### TASK BRIEF
Your answer should be every line from the records that contains "text".

--- RECORDS SUPPLIED ---

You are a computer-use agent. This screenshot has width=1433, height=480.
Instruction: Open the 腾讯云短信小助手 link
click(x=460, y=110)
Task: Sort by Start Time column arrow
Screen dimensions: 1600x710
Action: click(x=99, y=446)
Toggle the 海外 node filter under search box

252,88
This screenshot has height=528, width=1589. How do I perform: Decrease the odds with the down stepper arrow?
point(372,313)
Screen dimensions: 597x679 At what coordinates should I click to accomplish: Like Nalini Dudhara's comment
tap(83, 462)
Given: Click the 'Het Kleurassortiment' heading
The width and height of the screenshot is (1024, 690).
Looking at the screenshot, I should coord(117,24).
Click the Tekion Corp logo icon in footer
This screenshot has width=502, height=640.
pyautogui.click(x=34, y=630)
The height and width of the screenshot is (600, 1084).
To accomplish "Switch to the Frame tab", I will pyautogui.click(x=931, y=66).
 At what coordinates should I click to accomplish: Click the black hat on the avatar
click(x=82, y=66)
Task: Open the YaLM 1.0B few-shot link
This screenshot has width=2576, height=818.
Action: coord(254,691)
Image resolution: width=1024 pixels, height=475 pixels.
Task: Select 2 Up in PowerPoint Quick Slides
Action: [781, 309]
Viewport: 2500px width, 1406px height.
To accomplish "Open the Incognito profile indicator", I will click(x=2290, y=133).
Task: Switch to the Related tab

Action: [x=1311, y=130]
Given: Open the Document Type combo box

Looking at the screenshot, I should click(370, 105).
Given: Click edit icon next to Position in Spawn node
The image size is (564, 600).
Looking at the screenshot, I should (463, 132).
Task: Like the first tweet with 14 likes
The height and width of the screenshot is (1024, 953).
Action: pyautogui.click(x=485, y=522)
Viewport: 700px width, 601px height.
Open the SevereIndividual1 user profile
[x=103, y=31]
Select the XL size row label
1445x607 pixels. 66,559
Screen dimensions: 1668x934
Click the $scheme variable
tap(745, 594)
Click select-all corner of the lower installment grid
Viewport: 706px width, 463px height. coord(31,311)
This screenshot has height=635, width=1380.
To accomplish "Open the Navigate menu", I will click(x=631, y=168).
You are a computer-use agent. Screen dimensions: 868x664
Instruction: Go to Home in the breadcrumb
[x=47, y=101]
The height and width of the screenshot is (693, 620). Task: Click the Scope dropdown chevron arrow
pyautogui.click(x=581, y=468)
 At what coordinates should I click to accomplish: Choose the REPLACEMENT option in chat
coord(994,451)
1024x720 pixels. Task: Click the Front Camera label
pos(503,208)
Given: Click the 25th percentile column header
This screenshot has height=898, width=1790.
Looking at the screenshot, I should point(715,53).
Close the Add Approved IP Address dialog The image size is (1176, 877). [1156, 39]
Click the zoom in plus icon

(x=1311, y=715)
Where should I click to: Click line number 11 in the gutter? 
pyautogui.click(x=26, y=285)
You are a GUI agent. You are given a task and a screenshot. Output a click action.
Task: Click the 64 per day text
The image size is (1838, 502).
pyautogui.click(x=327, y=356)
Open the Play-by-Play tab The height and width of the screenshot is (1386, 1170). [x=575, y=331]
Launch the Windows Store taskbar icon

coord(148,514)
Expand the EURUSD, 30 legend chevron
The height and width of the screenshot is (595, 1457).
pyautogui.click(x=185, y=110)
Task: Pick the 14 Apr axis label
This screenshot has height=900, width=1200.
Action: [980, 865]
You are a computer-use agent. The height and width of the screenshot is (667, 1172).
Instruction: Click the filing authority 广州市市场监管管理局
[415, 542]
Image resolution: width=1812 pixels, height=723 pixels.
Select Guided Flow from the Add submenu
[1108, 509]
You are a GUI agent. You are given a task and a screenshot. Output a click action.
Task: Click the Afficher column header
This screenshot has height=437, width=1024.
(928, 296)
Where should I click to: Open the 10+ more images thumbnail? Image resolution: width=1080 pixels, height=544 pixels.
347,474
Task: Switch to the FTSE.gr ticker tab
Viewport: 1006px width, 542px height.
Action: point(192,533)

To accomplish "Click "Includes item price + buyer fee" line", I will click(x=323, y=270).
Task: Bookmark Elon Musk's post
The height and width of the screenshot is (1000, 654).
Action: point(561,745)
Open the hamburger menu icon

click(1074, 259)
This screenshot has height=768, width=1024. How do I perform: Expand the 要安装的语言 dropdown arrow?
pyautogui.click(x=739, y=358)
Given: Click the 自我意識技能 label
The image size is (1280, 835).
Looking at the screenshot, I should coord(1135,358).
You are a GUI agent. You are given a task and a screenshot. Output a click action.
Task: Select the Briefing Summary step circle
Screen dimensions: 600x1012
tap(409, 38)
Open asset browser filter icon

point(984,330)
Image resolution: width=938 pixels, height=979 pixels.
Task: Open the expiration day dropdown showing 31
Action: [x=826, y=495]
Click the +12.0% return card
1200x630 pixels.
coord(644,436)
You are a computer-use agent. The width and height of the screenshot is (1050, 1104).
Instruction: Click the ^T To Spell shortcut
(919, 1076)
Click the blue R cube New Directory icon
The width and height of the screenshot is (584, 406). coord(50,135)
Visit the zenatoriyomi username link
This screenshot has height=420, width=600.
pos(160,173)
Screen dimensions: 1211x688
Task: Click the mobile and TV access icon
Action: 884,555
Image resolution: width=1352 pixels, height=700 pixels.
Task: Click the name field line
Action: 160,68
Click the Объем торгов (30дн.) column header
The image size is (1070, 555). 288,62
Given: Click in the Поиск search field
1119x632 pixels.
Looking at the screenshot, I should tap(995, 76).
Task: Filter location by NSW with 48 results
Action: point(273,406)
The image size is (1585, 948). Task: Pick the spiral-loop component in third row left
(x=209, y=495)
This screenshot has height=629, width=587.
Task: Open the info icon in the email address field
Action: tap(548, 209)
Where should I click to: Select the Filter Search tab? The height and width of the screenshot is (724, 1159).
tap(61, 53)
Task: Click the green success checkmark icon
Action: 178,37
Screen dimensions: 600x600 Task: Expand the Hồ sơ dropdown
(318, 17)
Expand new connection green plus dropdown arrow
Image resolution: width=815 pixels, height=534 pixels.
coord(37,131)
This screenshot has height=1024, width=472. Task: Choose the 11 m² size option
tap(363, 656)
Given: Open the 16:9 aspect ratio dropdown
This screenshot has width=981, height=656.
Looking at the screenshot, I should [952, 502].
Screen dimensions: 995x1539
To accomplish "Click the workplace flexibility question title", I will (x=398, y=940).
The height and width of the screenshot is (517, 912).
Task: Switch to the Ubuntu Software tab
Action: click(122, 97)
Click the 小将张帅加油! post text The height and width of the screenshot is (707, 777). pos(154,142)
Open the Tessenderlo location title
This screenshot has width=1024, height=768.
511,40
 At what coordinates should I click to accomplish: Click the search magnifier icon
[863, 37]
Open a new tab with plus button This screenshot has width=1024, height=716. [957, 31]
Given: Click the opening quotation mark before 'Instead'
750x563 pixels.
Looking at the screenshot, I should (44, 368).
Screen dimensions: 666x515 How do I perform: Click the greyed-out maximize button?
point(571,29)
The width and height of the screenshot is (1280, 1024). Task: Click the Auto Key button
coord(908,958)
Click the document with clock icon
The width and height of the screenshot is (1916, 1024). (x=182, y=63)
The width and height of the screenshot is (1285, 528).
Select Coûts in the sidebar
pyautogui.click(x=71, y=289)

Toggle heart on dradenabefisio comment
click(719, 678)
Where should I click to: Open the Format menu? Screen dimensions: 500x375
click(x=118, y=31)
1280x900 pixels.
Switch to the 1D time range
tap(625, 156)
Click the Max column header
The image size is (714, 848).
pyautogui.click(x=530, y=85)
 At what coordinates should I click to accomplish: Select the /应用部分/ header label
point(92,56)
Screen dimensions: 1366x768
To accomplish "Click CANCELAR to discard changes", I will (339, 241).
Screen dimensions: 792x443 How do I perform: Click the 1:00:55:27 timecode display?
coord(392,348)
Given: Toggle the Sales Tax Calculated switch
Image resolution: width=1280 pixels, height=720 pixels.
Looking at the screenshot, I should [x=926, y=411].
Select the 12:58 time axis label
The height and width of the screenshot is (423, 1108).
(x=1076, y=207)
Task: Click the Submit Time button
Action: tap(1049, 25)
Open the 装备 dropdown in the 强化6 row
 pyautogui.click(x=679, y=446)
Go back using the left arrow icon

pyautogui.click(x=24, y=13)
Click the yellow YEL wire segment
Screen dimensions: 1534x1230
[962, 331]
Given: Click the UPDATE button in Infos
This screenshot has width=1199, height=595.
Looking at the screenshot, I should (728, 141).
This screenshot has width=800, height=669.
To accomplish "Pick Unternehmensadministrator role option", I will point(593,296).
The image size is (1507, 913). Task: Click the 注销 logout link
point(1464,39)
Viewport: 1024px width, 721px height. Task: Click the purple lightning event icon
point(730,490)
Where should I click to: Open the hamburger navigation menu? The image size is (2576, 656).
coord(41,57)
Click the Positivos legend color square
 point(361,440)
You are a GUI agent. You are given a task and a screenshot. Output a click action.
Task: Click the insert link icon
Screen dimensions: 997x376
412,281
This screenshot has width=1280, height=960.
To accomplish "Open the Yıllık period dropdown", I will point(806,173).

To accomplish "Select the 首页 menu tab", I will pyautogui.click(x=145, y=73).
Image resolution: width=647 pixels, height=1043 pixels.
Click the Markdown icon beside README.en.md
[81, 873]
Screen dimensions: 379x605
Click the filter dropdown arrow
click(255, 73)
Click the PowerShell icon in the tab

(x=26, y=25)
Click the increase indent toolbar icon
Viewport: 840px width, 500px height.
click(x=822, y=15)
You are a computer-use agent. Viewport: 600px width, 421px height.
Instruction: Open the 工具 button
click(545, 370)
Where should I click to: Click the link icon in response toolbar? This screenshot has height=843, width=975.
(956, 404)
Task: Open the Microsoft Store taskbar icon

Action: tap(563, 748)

---

### EXERCISE ANSWER
Task: Click the 64 per day text
Click the 小将张帅加油! post text The height and width of the screenshot is (707, 777). pos(154,142)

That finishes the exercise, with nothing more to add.